Download or read book Changing Identities of the Southeast Asian Chinese Since World War II written by Jennifer Cushman. This book was released on 1988-11-01. Available in PDF, EPUB and Kindle. Book excerpt: In June 1985, a symposium, "Changing Identities of the Southeast Asian Chinese since World War II" was held at the Australian National University in Canberra. This volume includes many of the papers from that symposium presented by ANU scholars and those from universities elsewhere in Australia, North America and Southeast Asia. Participants looked at the current thinking about the parameters of identity and shared their own research into the complex issues that overlapping categories of identity raise.
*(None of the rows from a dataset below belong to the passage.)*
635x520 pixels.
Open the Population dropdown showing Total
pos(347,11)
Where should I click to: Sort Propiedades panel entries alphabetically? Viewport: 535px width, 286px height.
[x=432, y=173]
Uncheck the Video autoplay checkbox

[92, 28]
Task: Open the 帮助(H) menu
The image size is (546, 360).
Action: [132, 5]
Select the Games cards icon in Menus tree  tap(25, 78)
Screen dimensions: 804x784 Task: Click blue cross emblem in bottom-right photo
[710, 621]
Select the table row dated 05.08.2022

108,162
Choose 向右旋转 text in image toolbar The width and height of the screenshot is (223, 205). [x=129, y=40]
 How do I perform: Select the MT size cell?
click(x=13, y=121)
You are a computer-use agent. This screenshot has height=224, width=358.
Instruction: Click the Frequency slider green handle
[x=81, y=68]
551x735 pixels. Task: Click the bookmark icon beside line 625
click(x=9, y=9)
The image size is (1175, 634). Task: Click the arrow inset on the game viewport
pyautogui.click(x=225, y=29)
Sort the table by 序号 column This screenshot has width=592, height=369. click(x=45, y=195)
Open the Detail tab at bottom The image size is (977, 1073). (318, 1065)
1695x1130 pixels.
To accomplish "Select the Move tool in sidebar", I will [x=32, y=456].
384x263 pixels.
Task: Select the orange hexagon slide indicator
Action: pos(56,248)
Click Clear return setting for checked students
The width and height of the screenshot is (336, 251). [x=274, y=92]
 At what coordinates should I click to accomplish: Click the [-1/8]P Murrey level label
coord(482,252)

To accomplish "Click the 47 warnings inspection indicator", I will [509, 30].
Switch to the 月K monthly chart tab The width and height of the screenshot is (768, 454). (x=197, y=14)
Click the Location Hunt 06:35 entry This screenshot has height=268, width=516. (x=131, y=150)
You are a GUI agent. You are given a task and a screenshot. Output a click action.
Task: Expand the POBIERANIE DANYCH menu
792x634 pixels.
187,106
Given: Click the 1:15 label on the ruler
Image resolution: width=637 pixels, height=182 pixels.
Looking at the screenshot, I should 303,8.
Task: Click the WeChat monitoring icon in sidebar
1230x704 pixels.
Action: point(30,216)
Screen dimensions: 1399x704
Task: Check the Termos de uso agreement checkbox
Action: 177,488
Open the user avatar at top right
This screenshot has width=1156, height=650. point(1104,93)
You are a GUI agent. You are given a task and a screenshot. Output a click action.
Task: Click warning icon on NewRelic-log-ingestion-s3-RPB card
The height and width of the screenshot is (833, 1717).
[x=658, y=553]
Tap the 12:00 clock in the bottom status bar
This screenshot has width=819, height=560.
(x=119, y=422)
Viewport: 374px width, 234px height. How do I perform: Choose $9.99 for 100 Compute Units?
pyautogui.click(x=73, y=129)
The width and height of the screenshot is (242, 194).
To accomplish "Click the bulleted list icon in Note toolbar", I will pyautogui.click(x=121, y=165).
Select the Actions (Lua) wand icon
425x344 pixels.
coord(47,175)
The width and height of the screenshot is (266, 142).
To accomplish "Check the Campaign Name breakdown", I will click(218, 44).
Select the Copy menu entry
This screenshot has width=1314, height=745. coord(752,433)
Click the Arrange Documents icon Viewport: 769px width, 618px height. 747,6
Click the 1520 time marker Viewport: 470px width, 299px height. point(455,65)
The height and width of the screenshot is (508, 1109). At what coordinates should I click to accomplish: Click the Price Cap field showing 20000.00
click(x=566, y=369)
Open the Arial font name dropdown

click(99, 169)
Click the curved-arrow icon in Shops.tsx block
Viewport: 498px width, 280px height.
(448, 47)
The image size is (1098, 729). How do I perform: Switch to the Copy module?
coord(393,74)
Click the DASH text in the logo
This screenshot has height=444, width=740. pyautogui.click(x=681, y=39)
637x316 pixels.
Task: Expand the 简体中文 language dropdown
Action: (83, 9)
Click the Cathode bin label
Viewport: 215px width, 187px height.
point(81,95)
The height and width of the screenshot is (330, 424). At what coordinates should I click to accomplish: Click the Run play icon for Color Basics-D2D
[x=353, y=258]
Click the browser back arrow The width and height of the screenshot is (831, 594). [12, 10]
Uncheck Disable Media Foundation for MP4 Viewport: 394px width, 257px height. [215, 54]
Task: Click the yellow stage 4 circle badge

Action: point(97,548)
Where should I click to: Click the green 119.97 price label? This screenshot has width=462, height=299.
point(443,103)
Identity was chosen as the focus of the, symposium because perceptions of self - whether by others or by the individual Chinese concerned - appear to lie at the heart ' of the present-day Chinese experience in Southeast Asia, It is also evident that identity wears many guises and that we cannot talk about a single Chinese identity when identity can be determined by the different political, social, economic or religious circumstances an individual faces at any given time. One of the distinctive characteristics of all the essays in this volume is that they are written from an historical perspective. While the papers forcus on how recent developments in Southeast Asian society have shaped Chinese identity, they also discuss those changes in terms of the historical matrix from which they developed. Because many of the essays in this volume combine an historical overview with more recent statistical data, it should serve as a useful companion to the increasingly popular case studies in which much of the writing about the Chinese in Southeast Asia is now cast.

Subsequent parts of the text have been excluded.